3. However in a situation where companies have grown in size and have large public interest potential, it is important to prescribe an appropriate basic framework that needs to be complied with by all companies without sacrificing the basic requirement of allowing exercise of discretion and business judgment in the interest of the company and the stakeholders. The liability of compliance has to be seen in context of the common law framework prevalent in the country along with a wide variety of ownership structures including family run or controlled or otherwise closely held companies.

 

Board of Directors

4. Obligation to constitute a Board of Directors :-

4.1 The Board of Directors of a company is central to its decision making and governance process. Its liability to ensure compliance with the law underpins the corporate governance structure in a company, the aspirations of the promoters and the rights of stakeholders, all of which get articulated through the actions of the Board. There should be an obligation on the part of a Company to constitute and maintain a Board of Directors as per the provisions of the law and to disclose particulars of the Directors so appointed in the public domain through statutory filing of information.

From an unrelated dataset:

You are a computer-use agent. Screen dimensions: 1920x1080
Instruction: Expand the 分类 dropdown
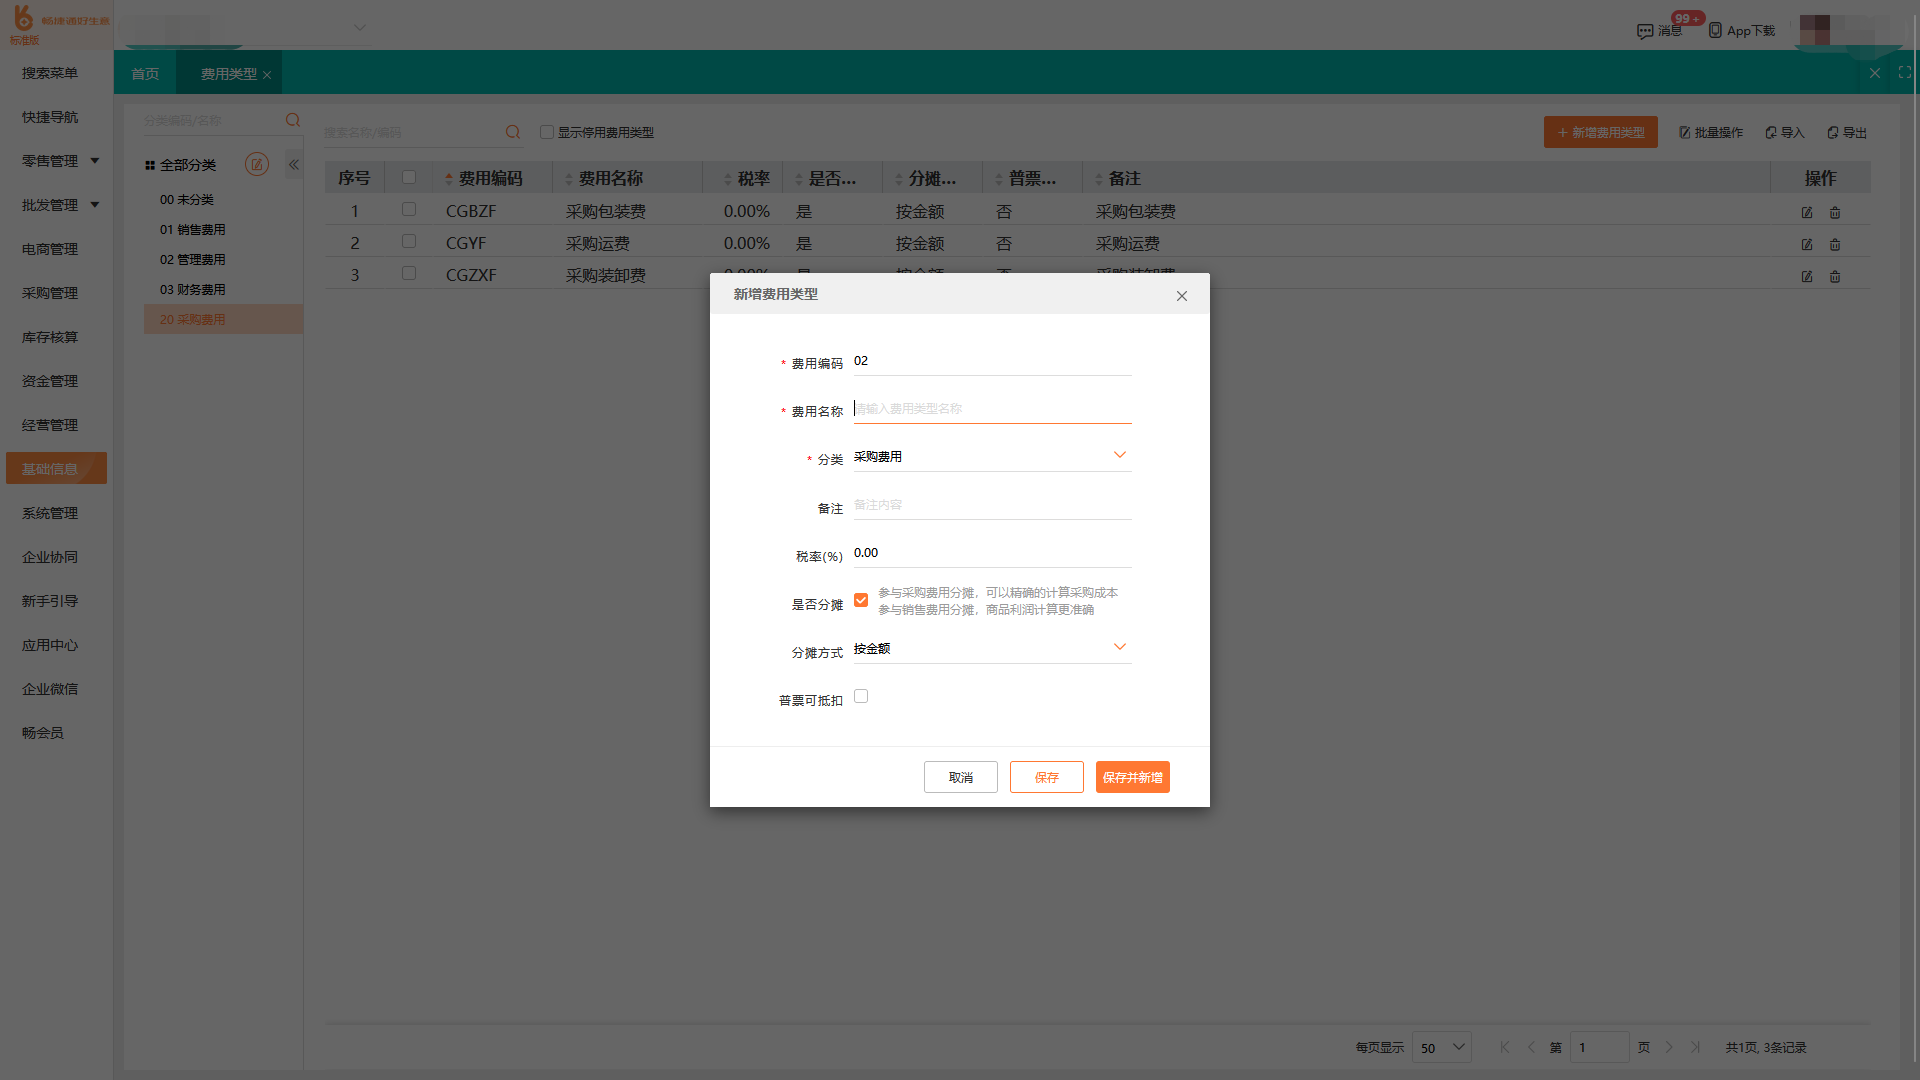[1120, 456]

4.2 Such obligation should extend to the accuracy of the information and its being updated regularly as well as on occurrence of specific events such as appointment, resignation, removal or any change in prescribed particulars of Directors.

Minimum and Maximum Number of Directors

5.1 Law should provide for minimum number of directors necessary for various classes of companies. The present prescribed requirement is considered adequate. However new kinds of companies will evolve to keep pace with emerging business requirements. Law should therefore include an enabling provision to prescribe specific categories of companies for which a different minimum number may be laid down

5.2 The obligation of maintaining the required minimum number of directors on the Board should be that of the Company

5.3 There need not be any limit to the maximum numbers of directors that a Company may have. Limit to maximum number of directors should be decided by the company by/in the Articles of Association.

5.4 Every Company should have at least one director resident in India to ensure availability in case any issue arises with regard to the accountability of the Board.

Manner of appointment, removal and resignation of Directors

6.1 The ultimate responsibility to appoint/remove directors should be that of the Company (Shareholders). If the Directors themselves are legally disqualified to hold directorships, they should have an equal responsibility for disclosing the fact and reasons for their disqualification.

6.2 Government should not intervene in the process of appointment and removal of Directors in non-Government companies. It is important that role and powers of Government, under the present provisions to intervene in appointment of Directors be reviewed and revised, vesting the responsibility on the shareholders of the company.

6.3 Presently, as per the provisions of Schedule XIII to the Companies Act, it is necessary to obtain the approval of the Central Government for appointing a person who is not resident in India, i.e. a person who has not been staying in India for a continuous period of not less than 12 months immediately preceding the date of his appointment as a managerial person.